She scowled. She vaguely remembered some psyche class lesson about how boys wanted to bang their moms and girls wanted to bang their dads. Was that what this was about? It had sounded stupid then and it seemed just as stupid now.

"Is this one of those things where you psyche people obsess over sex for an hour and try and figure out if some pervert touched me when I was a little kid? Because the answer is no, or at least that's the only answer you'll ever fucking get from me," she went on defensively. She did not like to be questioned about her sex life, and even though she had not really been, she took it as being questioned.

"I mean I was a born a slave and they never cut out my womb to turn me into a more useful sex slave, so clearly I wasn't one of them, okay?" she went on her tone getting more defensive by the second. "And I don't appreciate you bringing all of this up, so can we just move one?"

Re: Day 03 [1130 hrs.] Oldest of Wounds

Reply #9
[ Lt. Zelosa Ejek | Counselor's Office | USS Theurgy ] Attn: @Absinthe

It was interesting that she became defensive over this question.

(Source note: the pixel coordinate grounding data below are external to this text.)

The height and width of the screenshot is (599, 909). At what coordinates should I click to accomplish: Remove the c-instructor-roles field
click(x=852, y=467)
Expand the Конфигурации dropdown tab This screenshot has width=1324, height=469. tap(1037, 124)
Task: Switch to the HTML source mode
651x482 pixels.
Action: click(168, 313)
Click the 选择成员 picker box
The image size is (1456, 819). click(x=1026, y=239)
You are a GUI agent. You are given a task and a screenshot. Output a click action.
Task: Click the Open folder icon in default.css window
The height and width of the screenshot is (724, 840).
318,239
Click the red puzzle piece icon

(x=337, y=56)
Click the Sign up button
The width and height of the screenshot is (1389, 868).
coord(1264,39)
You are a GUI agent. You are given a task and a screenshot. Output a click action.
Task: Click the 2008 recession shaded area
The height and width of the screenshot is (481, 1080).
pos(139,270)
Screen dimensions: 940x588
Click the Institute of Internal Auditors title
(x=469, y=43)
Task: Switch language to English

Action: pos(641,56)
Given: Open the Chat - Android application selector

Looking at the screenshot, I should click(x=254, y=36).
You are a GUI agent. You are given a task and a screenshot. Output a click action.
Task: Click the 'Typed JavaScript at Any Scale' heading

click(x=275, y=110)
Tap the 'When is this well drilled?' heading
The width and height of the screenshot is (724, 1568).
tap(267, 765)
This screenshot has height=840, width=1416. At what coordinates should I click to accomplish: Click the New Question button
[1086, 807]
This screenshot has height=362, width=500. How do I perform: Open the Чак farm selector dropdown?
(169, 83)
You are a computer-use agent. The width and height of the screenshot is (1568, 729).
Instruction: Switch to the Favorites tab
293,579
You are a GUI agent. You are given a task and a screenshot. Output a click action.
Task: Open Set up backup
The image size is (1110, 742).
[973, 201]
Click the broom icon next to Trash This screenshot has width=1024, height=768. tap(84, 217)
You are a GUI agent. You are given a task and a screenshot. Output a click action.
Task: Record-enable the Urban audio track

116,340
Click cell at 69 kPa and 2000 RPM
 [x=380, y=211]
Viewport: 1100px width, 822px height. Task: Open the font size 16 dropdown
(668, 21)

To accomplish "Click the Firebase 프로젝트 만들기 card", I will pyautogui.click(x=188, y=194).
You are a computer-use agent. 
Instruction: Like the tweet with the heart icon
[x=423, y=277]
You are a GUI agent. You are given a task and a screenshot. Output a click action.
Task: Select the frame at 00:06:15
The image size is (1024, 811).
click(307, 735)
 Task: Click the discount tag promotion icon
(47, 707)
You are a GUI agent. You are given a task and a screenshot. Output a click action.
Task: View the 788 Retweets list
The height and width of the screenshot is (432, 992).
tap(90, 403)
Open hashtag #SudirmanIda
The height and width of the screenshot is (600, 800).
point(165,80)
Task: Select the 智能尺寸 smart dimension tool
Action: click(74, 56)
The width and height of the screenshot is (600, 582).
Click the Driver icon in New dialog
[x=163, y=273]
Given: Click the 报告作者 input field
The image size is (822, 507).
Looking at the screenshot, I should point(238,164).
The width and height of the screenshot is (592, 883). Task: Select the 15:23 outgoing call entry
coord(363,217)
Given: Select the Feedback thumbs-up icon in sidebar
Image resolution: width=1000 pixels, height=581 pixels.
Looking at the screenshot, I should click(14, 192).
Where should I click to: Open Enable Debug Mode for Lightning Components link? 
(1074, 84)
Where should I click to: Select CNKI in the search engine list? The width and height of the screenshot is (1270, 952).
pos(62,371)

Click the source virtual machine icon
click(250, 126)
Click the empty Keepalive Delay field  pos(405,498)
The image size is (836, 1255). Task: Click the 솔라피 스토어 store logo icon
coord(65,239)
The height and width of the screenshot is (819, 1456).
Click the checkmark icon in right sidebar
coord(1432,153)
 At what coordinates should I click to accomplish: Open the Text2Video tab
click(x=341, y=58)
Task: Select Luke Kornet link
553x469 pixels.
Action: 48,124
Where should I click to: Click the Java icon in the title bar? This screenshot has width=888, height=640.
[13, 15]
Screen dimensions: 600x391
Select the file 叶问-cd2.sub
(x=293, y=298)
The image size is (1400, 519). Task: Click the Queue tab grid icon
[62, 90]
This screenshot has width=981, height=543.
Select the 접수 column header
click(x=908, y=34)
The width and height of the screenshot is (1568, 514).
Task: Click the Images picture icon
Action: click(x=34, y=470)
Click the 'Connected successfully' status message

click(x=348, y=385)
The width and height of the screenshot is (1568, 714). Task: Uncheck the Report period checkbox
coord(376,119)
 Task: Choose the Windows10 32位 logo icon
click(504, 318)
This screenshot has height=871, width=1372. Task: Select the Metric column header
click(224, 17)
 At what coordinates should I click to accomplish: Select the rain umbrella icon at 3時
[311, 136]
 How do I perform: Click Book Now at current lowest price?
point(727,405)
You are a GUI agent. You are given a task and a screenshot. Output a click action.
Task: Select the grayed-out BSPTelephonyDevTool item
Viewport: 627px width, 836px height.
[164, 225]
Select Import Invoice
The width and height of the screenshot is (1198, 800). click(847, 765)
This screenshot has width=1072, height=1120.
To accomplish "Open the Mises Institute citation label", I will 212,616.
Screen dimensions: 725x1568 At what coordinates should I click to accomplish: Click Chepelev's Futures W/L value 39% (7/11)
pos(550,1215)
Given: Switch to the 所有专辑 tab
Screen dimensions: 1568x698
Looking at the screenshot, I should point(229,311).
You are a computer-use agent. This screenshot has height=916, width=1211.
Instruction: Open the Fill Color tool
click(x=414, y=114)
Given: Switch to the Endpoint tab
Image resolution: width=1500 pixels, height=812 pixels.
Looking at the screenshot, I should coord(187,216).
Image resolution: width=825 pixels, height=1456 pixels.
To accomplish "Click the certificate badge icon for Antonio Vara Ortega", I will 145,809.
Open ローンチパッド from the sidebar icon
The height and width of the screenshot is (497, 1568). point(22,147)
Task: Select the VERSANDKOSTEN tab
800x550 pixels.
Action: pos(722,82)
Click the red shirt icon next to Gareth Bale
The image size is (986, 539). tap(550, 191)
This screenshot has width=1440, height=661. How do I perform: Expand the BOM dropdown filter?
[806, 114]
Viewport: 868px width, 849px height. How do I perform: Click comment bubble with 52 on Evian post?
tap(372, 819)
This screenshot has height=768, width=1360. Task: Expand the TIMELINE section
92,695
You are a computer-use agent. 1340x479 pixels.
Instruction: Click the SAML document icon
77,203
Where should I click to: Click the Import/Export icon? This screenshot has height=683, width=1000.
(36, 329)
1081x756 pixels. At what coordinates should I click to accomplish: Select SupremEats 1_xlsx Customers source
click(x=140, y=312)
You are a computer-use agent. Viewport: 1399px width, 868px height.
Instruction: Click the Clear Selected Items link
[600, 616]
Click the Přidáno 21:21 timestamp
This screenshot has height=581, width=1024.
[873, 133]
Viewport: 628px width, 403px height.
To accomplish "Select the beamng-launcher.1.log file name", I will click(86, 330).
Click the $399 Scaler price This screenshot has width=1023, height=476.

Or, it would be, if she wasn’t already defensive over everything else. No, no answers today, she supposed. She wanted to push her just a little bit more. She had a feeling that she could be just about there…

She let Sel finish and let a beat go by before she continued. She paid careful attention to her voice and body language, keeping care to remain stoic, but not aggressive. “Well, to explain it as quickly as possible,” She began, folding her hands over her PADD, “You’ve went through trauma. Even though you’ve been through far worse trauma, it’s always possible that your brain is responding to this one differently. Trauma will cause your brain, most importantly the limbic system, to either not react at all, or overreact. That means it’s possible that you could experience sexual dysfunction, or sudden high drive. You could find yourself feeling distant, numbed, or just have no sexual attraction, or you could become clingy, more emotional, more attached, and usually in an unhealthy way, than you were in the past.”

“These things could happen not because of who you are, but rather because your brain is...malfunctioning, for lack of a better word.” She was trying to keep things as simple as possible. This was volumes of information being condensed down, and so much was lost in her explanation. She hated that, but it was important to convey regardless.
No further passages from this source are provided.